» Data for processing:

○ ○ ○ ○ ○ ○ ○

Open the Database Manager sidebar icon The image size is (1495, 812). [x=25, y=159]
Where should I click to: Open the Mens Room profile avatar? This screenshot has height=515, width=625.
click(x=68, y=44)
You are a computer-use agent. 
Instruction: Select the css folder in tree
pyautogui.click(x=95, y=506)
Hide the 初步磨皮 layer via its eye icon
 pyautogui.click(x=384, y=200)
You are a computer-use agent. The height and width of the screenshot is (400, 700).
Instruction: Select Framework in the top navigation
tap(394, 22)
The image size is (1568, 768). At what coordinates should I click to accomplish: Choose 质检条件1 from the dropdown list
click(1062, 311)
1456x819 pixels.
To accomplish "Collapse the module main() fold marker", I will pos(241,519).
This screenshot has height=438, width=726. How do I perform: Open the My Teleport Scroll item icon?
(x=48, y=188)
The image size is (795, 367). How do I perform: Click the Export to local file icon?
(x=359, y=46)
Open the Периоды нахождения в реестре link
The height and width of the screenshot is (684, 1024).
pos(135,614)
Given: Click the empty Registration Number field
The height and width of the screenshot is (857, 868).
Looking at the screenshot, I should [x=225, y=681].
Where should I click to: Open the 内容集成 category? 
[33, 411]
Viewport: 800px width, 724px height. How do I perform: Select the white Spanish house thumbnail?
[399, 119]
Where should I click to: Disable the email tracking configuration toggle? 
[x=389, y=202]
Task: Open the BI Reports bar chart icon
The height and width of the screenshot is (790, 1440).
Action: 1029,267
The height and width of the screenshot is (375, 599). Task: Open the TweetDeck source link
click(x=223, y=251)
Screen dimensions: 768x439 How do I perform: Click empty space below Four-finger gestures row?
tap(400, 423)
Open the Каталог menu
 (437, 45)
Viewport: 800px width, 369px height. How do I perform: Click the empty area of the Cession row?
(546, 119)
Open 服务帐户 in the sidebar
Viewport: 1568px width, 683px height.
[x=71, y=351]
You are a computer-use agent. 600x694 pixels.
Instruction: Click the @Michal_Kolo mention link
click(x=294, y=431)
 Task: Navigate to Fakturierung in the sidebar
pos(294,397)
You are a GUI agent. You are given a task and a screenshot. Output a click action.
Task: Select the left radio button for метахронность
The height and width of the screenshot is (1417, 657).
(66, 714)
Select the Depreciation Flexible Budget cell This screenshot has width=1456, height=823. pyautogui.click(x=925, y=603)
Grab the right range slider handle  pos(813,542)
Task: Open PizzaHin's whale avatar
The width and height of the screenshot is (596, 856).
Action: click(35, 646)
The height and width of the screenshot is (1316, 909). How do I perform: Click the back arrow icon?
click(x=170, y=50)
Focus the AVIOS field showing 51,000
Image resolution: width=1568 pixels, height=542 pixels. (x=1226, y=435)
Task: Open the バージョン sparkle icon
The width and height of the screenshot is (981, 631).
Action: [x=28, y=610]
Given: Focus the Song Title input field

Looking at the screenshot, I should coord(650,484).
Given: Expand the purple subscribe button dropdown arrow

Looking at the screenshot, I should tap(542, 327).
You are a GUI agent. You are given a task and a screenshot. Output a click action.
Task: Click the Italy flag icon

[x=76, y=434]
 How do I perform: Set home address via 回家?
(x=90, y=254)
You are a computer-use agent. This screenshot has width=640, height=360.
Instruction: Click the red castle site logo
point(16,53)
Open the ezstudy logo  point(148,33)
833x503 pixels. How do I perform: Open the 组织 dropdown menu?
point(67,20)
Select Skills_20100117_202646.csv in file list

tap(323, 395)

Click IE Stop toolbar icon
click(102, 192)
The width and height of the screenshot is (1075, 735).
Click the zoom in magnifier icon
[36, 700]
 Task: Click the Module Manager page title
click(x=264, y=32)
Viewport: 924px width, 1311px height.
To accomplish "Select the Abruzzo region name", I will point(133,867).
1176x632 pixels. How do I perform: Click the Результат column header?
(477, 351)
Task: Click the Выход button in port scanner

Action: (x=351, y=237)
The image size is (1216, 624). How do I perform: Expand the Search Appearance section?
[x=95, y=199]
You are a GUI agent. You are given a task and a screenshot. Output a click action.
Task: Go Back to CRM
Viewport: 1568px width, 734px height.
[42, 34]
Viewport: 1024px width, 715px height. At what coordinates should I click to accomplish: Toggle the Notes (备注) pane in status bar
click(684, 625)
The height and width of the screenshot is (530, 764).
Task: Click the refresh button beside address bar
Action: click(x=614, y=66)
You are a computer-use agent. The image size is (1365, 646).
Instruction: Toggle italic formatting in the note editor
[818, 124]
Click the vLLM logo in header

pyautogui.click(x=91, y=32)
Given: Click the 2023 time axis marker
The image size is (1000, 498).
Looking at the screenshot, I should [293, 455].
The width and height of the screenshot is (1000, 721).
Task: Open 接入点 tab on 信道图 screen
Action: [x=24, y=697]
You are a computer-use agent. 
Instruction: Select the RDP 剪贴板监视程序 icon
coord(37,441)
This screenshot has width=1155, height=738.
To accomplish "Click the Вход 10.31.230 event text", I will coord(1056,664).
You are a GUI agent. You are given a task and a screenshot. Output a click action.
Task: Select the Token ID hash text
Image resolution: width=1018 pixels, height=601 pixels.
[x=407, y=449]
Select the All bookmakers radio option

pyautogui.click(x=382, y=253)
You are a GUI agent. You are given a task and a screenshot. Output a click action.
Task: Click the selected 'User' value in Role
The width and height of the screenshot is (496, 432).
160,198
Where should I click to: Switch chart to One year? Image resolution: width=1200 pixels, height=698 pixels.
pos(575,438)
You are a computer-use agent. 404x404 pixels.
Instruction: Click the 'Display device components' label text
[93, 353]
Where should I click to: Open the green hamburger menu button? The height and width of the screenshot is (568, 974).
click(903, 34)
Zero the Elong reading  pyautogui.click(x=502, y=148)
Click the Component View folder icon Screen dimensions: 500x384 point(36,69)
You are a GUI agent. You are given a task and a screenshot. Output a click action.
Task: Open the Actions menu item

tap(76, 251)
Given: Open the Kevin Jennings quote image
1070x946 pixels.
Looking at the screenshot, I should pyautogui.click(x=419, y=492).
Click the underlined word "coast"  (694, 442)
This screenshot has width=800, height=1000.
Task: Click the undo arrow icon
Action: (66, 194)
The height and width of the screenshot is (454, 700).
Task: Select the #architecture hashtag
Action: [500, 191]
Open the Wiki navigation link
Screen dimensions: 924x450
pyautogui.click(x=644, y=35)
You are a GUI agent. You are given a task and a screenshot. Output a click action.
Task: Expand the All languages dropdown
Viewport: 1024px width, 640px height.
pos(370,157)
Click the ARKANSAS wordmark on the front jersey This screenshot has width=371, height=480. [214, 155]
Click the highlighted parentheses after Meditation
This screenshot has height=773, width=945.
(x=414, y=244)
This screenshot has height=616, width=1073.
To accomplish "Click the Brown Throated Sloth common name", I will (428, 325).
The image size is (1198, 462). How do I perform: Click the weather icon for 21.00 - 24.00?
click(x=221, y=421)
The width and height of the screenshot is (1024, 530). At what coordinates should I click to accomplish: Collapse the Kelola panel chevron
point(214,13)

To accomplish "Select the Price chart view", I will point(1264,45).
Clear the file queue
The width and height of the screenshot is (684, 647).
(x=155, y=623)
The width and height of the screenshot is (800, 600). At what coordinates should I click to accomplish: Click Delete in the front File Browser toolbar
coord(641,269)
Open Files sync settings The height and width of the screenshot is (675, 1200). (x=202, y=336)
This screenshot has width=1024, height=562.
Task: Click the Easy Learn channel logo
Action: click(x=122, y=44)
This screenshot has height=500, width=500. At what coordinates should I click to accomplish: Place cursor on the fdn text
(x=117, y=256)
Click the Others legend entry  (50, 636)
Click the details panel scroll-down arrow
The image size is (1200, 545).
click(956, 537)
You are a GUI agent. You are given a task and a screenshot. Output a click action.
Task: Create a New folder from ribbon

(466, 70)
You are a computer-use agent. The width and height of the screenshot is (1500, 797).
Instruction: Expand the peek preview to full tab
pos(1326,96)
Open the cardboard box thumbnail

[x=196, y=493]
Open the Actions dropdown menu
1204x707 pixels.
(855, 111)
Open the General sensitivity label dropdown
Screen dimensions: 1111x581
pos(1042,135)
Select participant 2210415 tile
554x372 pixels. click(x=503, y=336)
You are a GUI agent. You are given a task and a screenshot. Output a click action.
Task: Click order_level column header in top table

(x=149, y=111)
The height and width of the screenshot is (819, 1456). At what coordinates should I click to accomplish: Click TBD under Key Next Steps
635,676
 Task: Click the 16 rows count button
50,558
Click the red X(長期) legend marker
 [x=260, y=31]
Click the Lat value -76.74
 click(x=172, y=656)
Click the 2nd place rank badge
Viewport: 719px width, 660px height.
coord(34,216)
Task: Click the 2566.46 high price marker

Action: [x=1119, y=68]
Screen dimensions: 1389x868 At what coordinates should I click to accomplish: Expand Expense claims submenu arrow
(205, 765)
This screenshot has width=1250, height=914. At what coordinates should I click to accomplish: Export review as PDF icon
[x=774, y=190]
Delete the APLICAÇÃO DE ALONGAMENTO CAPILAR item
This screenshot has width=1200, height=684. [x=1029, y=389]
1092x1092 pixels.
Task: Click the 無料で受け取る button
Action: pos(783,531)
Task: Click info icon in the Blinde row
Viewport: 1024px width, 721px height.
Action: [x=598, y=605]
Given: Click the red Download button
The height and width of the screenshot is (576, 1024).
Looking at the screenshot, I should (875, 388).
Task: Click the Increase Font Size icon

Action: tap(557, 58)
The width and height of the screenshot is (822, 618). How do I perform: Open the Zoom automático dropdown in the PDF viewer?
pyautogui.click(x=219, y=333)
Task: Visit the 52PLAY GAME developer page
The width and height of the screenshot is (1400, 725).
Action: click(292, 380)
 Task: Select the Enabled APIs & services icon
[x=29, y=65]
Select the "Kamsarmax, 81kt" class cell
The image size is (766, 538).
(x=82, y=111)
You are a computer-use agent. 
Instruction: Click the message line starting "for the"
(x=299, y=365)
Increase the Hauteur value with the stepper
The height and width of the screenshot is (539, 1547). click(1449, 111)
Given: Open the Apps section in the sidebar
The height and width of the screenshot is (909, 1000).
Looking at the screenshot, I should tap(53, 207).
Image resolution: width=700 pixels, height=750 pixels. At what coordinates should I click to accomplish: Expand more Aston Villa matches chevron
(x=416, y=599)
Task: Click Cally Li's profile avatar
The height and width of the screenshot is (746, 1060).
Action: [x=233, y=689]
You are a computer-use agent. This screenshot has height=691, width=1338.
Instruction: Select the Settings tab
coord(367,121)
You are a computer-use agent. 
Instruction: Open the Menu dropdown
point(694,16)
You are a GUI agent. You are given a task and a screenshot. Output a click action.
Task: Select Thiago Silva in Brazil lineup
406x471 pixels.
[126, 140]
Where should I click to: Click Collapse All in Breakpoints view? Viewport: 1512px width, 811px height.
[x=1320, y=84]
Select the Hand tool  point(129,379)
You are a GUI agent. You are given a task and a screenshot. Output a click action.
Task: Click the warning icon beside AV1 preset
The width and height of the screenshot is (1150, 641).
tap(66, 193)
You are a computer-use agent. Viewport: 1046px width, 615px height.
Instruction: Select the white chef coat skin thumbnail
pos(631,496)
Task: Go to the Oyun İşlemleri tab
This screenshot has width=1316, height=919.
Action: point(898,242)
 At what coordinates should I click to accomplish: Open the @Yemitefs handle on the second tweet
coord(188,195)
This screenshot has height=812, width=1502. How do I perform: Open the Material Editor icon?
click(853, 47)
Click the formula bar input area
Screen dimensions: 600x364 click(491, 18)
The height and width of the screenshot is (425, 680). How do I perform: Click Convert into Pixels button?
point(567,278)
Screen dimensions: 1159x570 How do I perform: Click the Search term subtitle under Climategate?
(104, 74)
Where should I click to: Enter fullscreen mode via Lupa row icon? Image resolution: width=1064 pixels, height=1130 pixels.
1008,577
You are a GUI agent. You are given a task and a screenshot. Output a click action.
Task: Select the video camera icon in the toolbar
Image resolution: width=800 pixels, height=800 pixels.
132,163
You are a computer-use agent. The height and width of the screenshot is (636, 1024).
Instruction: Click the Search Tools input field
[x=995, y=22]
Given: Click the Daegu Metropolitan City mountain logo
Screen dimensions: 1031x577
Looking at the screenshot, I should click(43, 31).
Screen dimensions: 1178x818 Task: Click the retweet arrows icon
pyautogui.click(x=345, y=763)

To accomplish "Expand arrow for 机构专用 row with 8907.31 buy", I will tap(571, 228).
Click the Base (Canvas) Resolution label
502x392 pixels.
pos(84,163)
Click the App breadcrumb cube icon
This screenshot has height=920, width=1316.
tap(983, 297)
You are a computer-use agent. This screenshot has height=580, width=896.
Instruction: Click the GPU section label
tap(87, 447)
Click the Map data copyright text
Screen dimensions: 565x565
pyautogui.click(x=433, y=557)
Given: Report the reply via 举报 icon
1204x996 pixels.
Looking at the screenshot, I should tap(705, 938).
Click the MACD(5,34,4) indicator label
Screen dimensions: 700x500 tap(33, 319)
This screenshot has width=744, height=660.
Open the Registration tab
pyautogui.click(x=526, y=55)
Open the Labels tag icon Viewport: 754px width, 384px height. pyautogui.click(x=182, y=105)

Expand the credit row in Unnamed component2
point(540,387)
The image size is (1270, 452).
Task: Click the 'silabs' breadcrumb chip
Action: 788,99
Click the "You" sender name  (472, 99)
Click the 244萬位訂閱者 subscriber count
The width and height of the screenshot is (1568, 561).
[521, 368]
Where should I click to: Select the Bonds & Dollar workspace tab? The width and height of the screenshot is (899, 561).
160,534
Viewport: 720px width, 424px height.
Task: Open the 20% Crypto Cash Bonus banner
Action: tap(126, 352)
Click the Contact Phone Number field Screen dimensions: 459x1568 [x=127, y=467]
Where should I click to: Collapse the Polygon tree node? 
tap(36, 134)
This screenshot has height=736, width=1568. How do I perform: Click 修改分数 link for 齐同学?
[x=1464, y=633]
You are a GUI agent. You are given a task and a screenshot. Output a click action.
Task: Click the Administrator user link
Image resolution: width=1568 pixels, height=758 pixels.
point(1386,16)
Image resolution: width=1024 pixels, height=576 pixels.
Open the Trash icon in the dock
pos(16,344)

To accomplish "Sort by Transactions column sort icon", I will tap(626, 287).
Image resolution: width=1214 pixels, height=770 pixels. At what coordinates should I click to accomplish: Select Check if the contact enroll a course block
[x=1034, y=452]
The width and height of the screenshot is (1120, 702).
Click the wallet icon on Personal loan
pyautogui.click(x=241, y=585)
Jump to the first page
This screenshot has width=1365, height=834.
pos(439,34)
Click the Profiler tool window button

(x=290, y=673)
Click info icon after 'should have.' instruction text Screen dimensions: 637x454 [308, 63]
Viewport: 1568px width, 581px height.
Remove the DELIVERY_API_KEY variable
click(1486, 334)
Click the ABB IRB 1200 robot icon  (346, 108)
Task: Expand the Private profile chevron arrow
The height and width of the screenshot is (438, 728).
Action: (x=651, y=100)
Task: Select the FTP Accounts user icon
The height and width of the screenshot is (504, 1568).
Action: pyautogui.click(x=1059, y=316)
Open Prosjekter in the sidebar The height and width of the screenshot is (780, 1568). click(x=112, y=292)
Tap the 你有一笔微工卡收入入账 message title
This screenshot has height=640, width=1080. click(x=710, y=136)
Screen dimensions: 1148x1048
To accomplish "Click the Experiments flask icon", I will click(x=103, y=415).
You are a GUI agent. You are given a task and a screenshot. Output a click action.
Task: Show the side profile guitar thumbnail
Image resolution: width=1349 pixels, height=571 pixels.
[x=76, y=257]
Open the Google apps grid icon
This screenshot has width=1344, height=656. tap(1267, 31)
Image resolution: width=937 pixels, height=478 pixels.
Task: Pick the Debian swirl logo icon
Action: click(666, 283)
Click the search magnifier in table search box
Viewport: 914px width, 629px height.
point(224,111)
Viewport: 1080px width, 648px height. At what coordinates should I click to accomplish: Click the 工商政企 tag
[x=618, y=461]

○ ○ ○ ○ ○ ○ ○

Scan the listing above for the line that has "Task: Click the 16 rows count button", then copy exactly from that line through the line that has "Task: Visit the 52PLAY GAME developer page".

» Expected answer:
 Task: Click the 16 rows count button
50,558
Click the red X(長期) legend marker
 [x=260, y=31]
Click the Lat value -76.74
 click(x=172, y=656)
Click the 2nd place rank badge
Viewport: 719px width, 660px height.
coord(34,216)
Task: Click the 2566.46 high price marker

Action: [x=1119, y=68]
Screen dimensions: 1389x868 At what coordinates should I click to accomplish: Expand Expense claims submenu arrow
(205, 765)
This screenshot has width=1250, height=914. At what coordinates should I click to accomplish: Export review as PDF icon
[x=774, y=190]
Delete the APLICAÇÃO DE ALONGAMENTO CAPILAR item
This screenshot has width=1200, height=684. [x=1029, y=389]
1092x1092 pixels.
Task: Click the 無料で受け取る button
Action: pos(783,531)
Task: Click info icon in the Blinde row
Viewport: 1024px width, 721px height.
Action: [x=598, y=605]
Given: Click the red Download button
The height and width of the screenshot is (576, 1024).
Looking at the screenshot, I should (875, 388).
Task: Click the Increase Font Size icon

Action: tap(557, 58)
The width and height of the screenshot is (822, 618). How do I perform: Open the Zoom automático dropdown in the PDF viewer?
pyautogui.click(x=219, y=333)
Task: Visit the 52PLAY GAME developer page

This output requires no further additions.